Examine each line of the data. Copy the line if it includes the word "Expand".
....
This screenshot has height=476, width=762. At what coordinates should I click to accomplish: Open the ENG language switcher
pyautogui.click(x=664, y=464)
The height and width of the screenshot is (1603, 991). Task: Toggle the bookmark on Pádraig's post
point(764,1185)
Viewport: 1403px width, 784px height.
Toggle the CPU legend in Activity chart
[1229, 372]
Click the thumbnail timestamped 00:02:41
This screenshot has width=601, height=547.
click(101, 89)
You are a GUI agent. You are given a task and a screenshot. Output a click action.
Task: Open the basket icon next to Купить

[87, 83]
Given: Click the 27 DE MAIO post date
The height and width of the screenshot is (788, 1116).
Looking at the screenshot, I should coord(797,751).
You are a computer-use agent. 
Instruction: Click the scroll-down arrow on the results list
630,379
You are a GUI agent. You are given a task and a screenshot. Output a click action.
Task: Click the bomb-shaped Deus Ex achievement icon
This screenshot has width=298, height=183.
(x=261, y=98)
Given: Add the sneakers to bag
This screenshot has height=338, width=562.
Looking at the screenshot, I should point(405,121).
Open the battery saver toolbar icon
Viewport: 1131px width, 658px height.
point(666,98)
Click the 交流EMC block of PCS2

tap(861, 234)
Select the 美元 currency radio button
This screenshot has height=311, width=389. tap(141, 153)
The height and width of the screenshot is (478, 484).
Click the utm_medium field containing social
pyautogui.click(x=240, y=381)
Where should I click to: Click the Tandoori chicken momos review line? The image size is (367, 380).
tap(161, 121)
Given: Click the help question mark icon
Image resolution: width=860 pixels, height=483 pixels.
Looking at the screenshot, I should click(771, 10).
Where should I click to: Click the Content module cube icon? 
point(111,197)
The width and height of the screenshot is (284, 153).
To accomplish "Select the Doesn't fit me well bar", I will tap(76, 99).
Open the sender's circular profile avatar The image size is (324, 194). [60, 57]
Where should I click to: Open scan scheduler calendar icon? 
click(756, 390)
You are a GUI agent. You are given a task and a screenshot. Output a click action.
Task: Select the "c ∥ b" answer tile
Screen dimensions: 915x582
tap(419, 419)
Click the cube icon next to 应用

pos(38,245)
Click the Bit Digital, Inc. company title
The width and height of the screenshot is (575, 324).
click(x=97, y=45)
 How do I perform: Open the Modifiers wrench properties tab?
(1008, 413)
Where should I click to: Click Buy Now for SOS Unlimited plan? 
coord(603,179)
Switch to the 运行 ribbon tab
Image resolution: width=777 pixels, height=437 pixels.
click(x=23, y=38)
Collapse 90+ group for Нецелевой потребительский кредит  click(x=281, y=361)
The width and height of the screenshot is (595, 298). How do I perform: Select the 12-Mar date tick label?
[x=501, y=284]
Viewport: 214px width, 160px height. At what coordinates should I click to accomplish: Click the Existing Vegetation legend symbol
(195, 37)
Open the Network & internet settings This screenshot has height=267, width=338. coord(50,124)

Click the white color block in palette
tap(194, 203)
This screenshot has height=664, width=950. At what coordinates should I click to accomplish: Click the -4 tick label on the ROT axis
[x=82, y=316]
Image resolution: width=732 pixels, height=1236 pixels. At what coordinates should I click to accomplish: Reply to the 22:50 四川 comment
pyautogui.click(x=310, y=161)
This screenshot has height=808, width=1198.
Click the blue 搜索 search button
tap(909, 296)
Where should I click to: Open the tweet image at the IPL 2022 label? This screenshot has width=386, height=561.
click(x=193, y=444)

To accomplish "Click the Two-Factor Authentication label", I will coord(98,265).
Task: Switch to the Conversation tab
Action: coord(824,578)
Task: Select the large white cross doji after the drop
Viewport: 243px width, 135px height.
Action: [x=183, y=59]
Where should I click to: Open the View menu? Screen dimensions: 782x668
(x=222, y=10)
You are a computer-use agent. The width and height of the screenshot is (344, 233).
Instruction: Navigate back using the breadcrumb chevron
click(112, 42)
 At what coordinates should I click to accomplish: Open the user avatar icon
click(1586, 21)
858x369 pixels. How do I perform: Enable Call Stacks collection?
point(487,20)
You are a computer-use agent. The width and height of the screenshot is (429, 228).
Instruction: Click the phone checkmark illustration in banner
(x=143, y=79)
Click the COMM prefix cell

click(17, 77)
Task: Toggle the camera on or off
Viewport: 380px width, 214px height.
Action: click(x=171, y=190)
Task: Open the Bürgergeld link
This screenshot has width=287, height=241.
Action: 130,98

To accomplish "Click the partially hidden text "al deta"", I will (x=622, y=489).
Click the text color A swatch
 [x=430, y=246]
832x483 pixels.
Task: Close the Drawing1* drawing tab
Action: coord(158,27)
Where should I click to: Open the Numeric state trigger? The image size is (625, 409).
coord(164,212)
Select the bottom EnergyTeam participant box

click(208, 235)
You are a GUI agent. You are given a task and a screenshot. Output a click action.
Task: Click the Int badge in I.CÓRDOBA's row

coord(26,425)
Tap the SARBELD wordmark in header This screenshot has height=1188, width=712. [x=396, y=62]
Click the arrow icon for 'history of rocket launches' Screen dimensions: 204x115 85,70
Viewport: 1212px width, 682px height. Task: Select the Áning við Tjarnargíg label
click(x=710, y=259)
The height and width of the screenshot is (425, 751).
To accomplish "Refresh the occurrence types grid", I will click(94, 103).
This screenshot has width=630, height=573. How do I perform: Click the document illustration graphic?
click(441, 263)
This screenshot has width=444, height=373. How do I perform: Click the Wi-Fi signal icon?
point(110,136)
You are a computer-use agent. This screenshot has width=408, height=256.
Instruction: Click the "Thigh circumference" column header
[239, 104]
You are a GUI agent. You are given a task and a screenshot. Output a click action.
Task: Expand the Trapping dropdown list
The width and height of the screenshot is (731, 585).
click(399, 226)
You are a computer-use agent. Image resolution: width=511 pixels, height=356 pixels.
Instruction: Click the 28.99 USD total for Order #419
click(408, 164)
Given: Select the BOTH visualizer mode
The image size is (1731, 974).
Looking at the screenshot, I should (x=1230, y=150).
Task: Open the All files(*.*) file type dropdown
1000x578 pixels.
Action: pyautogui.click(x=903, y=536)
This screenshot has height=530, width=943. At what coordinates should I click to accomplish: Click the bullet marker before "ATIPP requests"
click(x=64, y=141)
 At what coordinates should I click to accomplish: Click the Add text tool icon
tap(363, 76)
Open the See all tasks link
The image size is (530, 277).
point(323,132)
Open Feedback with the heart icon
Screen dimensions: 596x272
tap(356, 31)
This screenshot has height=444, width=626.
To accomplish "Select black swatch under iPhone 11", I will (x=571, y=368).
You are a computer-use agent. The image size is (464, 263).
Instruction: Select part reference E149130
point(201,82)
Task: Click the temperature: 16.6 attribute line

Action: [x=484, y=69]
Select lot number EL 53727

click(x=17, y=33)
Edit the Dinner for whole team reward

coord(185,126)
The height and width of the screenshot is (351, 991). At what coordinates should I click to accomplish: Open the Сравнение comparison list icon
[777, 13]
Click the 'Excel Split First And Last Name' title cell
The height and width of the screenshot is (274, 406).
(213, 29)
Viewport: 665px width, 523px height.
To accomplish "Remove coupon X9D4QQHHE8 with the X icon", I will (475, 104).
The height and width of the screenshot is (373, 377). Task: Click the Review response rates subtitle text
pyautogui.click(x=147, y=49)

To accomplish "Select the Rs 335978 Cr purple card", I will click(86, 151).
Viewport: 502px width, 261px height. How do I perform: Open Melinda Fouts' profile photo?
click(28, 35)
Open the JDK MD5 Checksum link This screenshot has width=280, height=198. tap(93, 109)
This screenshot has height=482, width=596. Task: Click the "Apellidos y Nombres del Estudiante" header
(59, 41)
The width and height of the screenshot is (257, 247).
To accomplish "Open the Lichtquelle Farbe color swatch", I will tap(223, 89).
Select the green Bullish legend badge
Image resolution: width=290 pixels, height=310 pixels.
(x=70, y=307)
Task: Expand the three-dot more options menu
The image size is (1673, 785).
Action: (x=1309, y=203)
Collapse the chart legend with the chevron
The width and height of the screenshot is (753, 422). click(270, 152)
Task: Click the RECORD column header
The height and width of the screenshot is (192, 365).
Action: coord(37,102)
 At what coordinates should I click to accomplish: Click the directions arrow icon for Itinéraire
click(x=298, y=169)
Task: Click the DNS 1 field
....
> Problem solution:
Task: Expand the Trapping dropdown list
Task: Expand the three-dot more options menu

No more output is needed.